Question

Show that $$|\mathbf{u}-\mathbf{v}|^{2}=|\mathbf{u}|^{2}+|\mathbf{v}|^{2}-2(\mathbf{u} \cdot \mathbf{v})$$.

Answer

**step1** Understanding the problem

We are asked to prove a fundamental identity in vector algebra, which states that the square of the magnitude of the difference between two vectors, $$\mathbf{u}$$ and $$\mathbf{v}$$, is equal to the sum of the squares of their individual magnitudes minus two times their dot product. The identity to be shown is: $$|\mathbf{u}-\mathbf{v}|^{2}=|\mathbf{u}|^{2}+|\mathbf{v}|^{2}-2(\mathbf{u} \cdot \mathbf{v})$$.

**step2** Recalling fundamental definitions and properties

To demonstrate this identity, we rely on the definitions and properties of vector operations:
1. The magnitude squared of any vector $$\mathbf{x}$$ is defined as the dot product of the vector with itself: $$|\mathbf{x}|^2 = \mathbf{x} \cdot \mathbf{x}$$.
2. The dot product is distributive over vector subtraction. This means that for vectors $$\mathbf{a}$$, $$\mathbf{b}$$, and $$\mathbf{c}$$, we have $$\mathbf{a} \cdot (\mathbf{b} - \mathbf{c}) = \mathbf{a} \cdot \mathbf{b} - \mathbf{a} \cdot \mathbf{c}$$.
3. The dot product is commutative, meaning the order of the vectors does not affect the result: $$\mathbf{a} \cdot \mathbf{b} = \mathbf{b} \cdot \mathbf{a}$$.
These foundational principles allow us to expand and simplify vector expressions.

**step3** Starting with the left side of the identity

We begin our proof by examining the left side of the given identity: $$|\mathbf{u}-\mathbf{v}|^{2}$$.
Applying the definition of the magnitude squared (from Step 2, point 1), we can express this term as the dot product of the vector $$(\mathbf{u}-\mathbf{v})$$ with itself:
$$|\mathbf{u}-\mathbf{v}|^{2} = (\mathbf{u}-\mathbf{v}) \cdot (\mathbf{u}-\mathbf{v})$$

**step4** Applying the distributive property of the dot product

Now, we expand the dot product $$(\mathbf{u}-\mathbf{v}) \cdot (\mathbf{u}-\mathbf{v})$$ using the distributive property (from Step 2, point 2).

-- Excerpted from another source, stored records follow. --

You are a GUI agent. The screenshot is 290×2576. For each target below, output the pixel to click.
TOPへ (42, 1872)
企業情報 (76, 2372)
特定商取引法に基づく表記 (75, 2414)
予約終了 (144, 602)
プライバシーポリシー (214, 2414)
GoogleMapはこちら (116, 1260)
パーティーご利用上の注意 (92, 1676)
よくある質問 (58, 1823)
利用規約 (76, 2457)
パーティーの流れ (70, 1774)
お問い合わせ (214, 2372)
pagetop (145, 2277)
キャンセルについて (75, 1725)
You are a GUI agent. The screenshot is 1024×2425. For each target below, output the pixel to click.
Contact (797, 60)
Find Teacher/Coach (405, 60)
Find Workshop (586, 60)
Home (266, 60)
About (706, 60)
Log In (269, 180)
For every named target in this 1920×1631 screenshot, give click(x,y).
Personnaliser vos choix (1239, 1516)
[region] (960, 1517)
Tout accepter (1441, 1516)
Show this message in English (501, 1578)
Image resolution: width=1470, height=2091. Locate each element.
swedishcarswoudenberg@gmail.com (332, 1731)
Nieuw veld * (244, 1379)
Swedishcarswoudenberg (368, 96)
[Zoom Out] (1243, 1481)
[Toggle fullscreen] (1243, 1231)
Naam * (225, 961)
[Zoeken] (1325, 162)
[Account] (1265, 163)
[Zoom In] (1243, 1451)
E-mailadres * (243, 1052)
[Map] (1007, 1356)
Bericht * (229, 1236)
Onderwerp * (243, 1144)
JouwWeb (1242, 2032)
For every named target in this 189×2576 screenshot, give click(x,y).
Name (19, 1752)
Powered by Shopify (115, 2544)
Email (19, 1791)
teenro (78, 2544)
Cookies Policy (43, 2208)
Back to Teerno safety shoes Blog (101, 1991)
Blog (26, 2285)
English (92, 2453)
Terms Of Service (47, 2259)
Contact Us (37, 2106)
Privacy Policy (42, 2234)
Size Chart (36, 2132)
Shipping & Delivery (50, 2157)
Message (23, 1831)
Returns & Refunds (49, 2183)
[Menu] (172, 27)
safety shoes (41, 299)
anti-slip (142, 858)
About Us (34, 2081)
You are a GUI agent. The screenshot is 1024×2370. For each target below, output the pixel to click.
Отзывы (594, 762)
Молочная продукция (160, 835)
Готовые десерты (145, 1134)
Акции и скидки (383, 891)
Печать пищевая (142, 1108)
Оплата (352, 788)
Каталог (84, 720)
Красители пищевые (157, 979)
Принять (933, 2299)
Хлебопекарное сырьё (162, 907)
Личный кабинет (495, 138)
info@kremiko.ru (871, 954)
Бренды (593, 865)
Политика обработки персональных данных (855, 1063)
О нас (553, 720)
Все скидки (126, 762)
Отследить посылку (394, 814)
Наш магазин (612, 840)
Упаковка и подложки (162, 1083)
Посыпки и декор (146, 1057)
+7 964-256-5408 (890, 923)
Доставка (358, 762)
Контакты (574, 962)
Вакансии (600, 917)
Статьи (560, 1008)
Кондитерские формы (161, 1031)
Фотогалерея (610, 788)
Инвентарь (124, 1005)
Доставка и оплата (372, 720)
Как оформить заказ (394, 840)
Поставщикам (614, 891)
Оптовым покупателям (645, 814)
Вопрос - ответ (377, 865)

This operation is analogous to expanding an algebraic expression like $$(a-b)(a-b) = a^2 - ab - ba + b^2$$.
Applying this property, we obtain:
$$(\mathbf{u}-\mathbf{v}) \cdot (\mathbf{u}-\mathbf{v}) = \mathbf{u} \cdot \mathbf{u} - \mathbf{u} \cdot \mathbf{v} - \mathbf{v} \cdot \mathbf{u} + \mathbf{v} \cdot \mathbf{v}$$

**step5** Simplifying terms using definitions

We now simplify the terms obtained in Step 4 by applying the definitions from Step 2:
1. The term $$\mathbf{u} \cdot \mathbf{u}$$ is, by definition, the magnitude squared of vector $$\mathbf{u}$$, i.e., $$|\mathbf{u}|^2$$.
2. Similarly, the term $$\mathbf{v} \cdot \mathbf{v}$$ is the magnitude squared of vector $$\mathbf{v}$$, i.e., $$|\mathbf{v}|^2$$.
3. Due to the commutative property of the dot product (from Step 2, point 3), the term $$\mathbf{v} \cdot \mathbf{u}$$ is equivalent to $$\mathbf{u} \cdot \mathbf{v}$$.
Substituting these simplified forms back into our expanded expression:
$$|\mathbf{u}-\mathbf{v}|^{2} = |\mathbf{u}|^2 - \mathbf{u} \cdot \mathbf{v} - \mathbf{u} \cdot \mathbf{v} + |\mathbf{v}|^2$$

**step6** Combining like terms to reach the identity

Finally, we combine the similar dot product terms ($$- \mathbf{u} \cdot \mathbf{v}$$ and $$- \mathbf{u} \cdot \mathbf{v}$$):
$$|\mathbf{u}-\mathbf{v}|^{2} = |\mathbf{u}|^2 + |\mathbf{v}|^2 - 2(\mathbf{u} \cdot \mathbf{v})$$
This result matches the right side of the identity we set out to prove. Thus, the identity is rigorously shown to be true based on the fundamental definitions and properties of vector operations.